Mohamed tiene 32 años y los pómulos hundidos por una gran delgadez y solo la bata blanca lo diferencia de los pacientes. Él es uno de los 40 enfermeros del hospital, todos ellos voluntarios sin sueldo, igual que los 15 médicos, los 90 auxiliares y los casi 100 limpiadores y administrativos. "Cuando puedo y si tengo tiempo, como algo", responde Mohamed antes de añadir, "pero ahora no puedo hablar, mi gente se está muriendo".
En una de las camillas yace Yirow, un niño de cuatro años con aspecto de bebé cuyo cuerpo desnudo no deja de temblar. "Tiene sarampión", explica cansadamente su padre, Ali Mohamed, mientras con un cartón intenta apartar las decenas de moscas que acosan a Yirow.
Ali Mohamed, su mujer y sus ocho hijos llegaron hace un mes desde Baidoa, a unos 250 kilómetros de Mogadiscio. "Otros dos de mis hijos y mi mujer también están en el hospital, y el más pequeño murió cuando llegamos, tenía dos años y fue también por sarampión", continúa diciendo en un tono monótono.
La guerra entre Al Shabab y el Gobierno es la fase más reciente de un conflicto que dura desde 1991 y es también causa de la hambruna.
"Esta es la peor situación que recuerdo, igual que en el 92", dice la doctora Luul Mohamud Mohamed, jefa del ala de pediatría. Ese año, otra hambruna mató a unas 300.000 personas en Somalia.
"Desde abril, cada vez recibimos más pacientes, y en las últimas semanas nos llegaban mujeres y niños con heridas de balas y por explosiones", asegura Luul Mohamed, que critica la falta de asistencia de la comunidad internacional. "Recibimos material y medicinas de varias organizaciones, pero muchas veces nos dan lo que ellos quieren, no lo que necesitamos, porque no vienen a ver la situación y no nos preguntan".
El hospital tampoco recibe ayuda del Gobierno somalí y vive de las donaciones de particulares, explica Luul Mohamed.
Finalmente, ella misma llama a una ambulancia para que recoja el cuerpo de Omar, el niño de siete años que murió en la noche del lunes. Dos hombres llevan su cuerpo a una pequeña habitación separada del edificio principal del hospital mientras la madre y otras dos mujeres miran en silencio.
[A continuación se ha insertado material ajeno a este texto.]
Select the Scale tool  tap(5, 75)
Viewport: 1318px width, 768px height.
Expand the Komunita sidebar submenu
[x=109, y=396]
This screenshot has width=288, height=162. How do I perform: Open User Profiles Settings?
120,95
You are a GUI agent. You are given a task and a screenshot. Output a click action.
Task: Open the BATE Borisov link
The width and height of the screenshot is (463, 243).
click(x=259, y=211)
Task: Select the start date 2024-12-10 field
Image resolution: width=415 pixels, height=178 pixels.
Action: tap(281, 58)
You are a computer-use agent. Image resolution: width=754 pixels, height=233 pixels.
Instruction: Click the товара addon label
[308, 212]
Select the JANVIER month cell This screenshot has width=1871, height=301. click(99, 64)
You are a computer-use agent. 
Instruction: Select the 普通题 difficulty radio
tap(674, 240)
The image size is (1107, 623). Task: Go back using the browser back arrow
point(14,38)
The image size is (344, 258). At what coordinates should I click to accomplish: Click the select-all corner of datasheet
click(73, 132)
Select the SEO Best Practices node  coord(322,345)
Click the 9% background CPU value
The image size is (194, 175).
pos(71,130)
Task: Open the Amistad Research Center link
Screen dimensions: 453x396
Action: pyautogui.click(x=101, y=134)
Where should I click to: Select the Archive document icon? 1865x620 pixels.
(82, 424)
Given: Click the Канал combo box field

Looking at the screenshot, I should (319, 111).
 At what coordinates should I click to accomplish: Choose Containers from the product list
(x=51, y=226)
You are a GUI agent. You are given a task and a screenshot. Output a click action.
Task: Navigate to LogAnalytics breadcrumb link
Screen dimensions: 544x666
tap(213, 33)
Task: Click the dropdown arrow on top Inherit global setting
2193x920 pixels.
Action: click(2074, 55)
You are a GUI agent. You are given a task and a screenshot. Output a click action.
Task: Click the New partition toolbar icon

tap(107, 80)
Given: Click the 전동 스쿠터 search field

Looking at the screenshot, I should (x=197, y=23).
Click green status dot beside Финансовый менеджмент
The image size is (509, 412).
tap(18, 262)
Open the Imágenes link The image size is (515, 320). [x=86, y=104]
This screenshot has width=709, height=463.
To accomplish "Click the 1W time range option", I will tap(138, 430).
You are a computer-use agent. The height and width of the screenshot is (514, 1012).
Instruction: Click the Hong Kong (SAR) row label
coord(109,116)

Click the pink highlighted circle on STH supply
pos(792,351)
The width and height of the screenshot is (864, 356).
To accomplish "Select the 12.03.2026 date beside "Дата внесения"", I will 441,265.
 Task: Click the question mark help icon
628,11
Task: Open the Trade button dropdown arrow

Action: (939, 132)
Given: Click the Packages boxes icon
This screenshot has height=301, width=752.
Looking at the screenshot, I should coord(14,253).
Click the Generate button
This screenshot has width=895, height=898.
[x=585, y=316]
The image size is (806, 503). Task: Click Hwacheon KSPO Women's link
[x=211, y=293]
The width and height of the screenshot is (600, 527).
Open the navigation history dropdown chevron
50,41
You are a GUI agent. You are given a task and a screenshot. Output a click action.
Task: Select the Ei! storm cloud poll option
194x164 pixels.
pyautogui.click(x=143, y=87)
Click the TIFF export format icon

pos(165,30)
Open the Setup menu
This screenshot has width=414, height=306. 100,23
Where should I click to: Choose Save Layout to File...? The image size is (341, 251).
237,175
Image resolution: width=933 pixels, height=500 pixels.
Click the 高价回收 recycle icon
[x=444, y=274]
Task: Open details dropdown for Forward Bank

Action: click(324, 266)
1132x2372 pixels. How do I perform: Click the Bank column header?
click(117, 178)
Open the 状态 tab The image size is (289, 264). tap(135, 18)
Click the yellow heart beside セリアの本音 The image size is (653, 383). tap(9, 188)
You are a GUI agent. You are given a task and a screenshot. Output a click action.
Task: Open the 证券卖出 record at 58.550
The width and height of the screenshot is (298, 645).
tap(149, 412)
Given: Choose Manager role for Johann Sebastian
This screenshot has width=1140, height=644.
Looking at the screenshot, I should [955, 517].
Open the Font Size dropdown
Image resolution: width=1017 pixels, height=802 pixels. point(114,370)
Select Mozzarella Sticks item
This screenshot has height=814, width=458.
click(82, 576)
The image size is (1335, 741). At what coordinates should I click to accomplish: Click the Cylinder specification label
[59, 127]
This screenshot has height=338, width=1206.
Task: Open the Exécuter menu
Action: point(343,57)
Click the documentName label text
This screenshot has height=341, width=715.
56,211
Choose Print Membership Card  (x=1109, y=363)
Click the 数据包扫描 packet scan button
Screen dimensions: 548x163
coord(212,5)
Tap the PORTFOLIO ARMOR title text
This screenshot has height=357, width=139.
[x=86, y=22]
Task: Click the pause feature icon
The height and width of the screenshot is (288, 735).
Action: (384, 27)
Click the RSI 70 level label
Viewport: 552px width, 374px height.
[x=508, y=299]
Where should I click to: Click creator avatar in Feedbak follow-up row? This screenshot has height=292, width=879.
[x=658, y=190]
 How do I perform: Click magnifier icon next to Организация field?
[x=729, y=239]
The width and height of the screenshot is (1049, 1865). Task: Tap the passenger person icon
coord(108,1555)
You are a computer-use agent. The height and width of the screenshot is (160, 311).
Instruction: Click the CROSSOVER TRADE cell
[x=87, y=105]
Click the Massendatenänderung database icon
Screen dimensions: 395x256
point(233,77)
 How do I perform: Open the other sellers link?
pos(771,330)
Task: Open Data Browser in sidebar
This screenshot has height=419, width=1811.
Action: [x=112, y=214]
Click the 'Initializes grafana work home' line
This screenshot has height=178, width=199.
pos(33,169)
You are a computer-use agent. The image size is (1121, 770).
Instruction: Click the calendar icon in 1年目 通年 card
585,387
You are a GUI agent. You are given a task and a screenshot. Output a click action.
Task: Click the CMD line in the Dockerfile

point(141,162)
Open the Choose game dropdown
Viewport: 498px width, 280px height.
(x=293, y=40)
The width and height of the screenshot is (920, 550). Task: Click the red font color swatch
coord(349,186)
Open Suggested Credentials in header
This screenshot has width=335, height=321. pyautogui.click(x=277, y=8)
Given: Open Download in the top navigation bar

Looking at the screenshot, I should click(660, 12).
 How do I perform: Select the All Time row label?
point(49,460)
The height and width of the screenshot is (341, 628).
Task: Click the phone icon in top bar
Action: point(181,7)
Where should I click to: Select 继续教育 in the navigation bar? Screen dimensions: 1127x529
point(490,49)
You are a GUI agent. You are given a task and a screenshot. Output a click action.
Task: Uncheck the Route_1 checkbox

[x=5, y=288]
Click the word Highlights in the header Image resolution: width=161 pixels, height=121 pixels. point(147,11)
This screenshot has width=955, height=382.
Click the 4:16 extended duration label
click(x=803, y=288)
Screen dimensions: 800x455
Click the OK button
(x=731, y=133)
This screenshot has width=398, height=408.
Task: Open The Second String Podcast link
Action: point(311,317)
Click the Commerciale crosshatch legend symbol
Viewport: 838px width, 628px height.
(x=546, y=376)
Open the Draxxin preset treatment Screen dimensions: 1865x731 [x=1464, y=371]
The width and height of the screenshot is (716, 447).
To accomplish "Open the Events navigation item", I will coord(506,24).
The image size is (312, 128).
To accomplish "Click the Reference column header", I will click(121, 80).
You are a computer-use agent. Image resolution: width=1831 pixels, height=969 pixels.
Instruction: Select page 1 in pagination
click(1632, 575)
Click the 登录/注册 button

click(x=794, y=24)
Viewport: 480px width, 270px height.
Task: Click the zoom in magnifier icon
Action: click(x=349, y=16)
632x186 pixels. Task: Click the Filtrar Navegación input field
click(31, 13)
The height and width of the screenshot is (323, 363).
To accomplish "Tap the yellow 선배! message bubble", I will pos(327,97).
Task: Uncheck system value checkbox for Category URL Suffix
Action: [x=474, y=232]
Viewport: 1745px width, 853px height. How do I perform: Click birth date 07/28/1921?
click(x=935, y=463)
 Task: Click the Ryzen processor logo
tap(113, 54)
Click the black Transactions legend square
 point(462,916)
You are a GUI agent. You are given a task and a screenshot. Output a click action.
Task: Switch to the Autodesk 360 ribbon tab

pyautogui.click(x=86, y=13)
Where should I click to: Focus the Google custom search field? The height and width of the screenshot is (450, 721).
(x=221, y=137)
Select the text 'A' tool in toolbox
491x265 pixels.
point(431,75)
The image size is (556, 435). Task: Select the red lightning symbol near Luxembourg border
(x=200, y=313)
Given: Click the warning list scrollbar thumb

Allí, muy lentamente, retiran todas las sábanas que lo cubren menos una, que ajustan bien al cuerpo. Entonces empiezan a lavarlo con ternura echando agua desde unos bidones. Al otro lado del muro del recinto del hospital hay un cementerio del que ahora llegan los cantos alegres de un grupo de niños. Vienen de uno de los campos de desplazados que se han formado en las últimas semanas y que se ha establecido en este cementerio.
Poco después llega la ambulancia, pero el problema es que apenas queda sitio para tumbas en Mogadiscio y la familia no sabe dónde va a poder enterrar a Omar.